Question

Find (a) The domain. (b) The range.$$y=\frac{1}{x-2}$$

Answer

## Question1.a:

**step1 Determine the Condition for the Domain**

The domain of a function refers to all possible input values (x-values) for which the function is defined. For a fractional expression, the denominator cannot be equal to zero, because division by zero is undefined in mathematics. Therefore, we must identify any x-values that would make the denominator zero and exclude them from the domain.

$$x-2 \neq 0$$

**step2 Solve for x to find the Excluded Value**

To find the value of x that makes the denominator zero, we set the denominator equal to zero and solve for x. This value will be excluded from the domain.

$$x-2 = 0$$

$$x = 2$$

This means that x cannot be equal to 2. All other real numbers are allowed for x.

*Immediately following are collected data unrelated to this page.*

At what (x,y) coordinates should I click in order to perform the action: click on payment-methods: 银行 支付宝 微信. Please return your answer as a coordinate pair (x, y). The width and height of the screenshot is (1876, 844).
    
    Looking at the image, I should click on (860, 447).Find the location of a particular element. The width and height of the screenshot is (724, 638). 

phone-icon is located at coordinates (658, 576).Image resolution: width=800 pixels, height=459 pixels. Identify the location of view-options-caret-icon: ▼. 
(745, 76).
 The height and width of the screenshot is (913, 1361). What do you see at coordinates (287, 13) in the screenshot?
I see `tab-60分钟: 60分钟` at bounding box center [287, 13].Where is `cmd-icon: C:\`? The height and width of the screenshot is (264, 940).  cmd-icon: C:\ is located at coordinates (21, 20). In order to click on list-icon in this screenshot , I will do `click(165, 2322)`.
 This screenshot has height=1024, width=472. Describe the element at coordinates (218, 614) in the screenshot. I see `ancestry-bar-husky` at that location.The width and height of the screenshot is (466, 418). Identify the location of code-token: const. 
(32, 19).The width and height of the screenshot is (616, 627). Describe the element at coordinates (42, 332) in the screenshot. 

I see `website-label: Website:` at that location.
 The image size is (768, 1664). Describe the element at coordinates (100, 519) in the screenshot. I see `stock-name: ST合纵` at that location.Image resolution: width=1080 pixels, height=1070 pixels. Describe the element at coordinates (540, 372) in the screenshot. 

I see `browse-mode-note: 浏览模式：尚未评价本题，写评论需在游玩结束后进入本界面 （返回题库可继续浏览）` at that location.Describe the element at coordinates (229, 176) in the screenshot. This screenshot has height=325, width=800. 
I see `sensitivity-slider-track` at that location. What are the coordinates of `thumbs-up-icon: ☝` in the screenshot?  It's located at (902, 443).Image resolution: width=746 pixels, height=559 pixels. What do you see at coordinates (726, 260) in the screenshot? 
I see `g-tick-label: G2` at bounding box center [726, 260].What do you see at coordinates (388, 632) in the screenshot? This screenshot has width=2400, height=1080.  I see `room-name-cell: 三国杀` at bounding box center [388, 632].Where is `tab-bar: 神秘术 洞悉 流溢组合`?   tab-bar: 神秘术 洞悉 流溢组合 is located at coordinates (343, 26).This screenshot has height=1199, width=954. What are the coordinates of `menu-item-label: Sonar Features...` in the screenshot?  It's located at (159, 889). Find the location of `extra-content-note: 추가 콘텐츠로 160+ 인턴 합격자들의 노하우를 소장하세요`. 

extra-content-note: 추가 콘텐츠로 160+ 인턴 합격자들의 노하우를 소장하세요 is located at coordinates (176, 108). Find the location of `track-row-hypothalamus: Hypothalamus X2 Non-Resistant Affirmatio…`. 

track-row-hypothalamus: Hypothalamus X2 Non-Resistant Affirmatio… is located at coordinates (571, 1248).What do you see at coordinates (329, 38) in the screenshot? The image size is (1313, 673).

**step3 State the Domain**

Based on the previous step, the domain includes all real numbers except for 2. We can express this using set notation or inequalities.

$$\text{Domain} = \{x \in \mathbb{R} \mid x \neq 2\}$$

Alternatively, in interval notation, the domain is the union of two intervals: from negative infinity to 2, and from 2 to positive infinity.

$$(-\infty, 2) \cup (2, \infty)$$

## Question1.b:

**step1 Analyze the Function to Determine Possible Output Values**

The range of a function refers to all possible output values (y-values) that the function can produce. Consider the form of the given function, $$y = \frac{1}{x-2}$$. The numerator is a constant, 1. For any real number x not equal to 2, the denominator $$(x-2)$$ will be a non-zero real number. Since the numerator is 1, the fraction $$ \frac{1}{x-2} $$ can never be equal to zero, because 1 divided by any non-zero number will always result in a non-zero value. No matter how large or small $$(x-2)$$ becomes, the value of y will approach, but never reach, zero.

$$y \neq 0$$

**step2 Consider the Behavior of y as x Varies**

As x approaches 2 from values greater than 2 (e.g., 2.1, 2.01), $$(x-2)$$ is a small positive number, and y becomes a very large positive number. As x approaches 2 from values less than 2 (e.g., 1.9, 1.99), $$(x-2)$$ is a small negative number, and y becomes a very large negative number. As x moves further away from 2 (towards positive or negative infinity), the denominator $$(x-2)$$ becomes very large (positive or negative), and y approaches zero. However, y can never actually be zero. Therefore, y can take on any real value except zero.

**step3 State the Range**

Based on the analysis, the range includes all real numbers except for 0. We can express this using set notation or inequalities.

$$\text{Range} = \{y \in \mathbb{R} \mid y \neq 0\}$$

Alternatively, in interval notation, the range is the union of two intervals: from negative infinity to 0, and from 0 to positive infinity.

$$(-\infty, 0) \cup (0, \infty)$$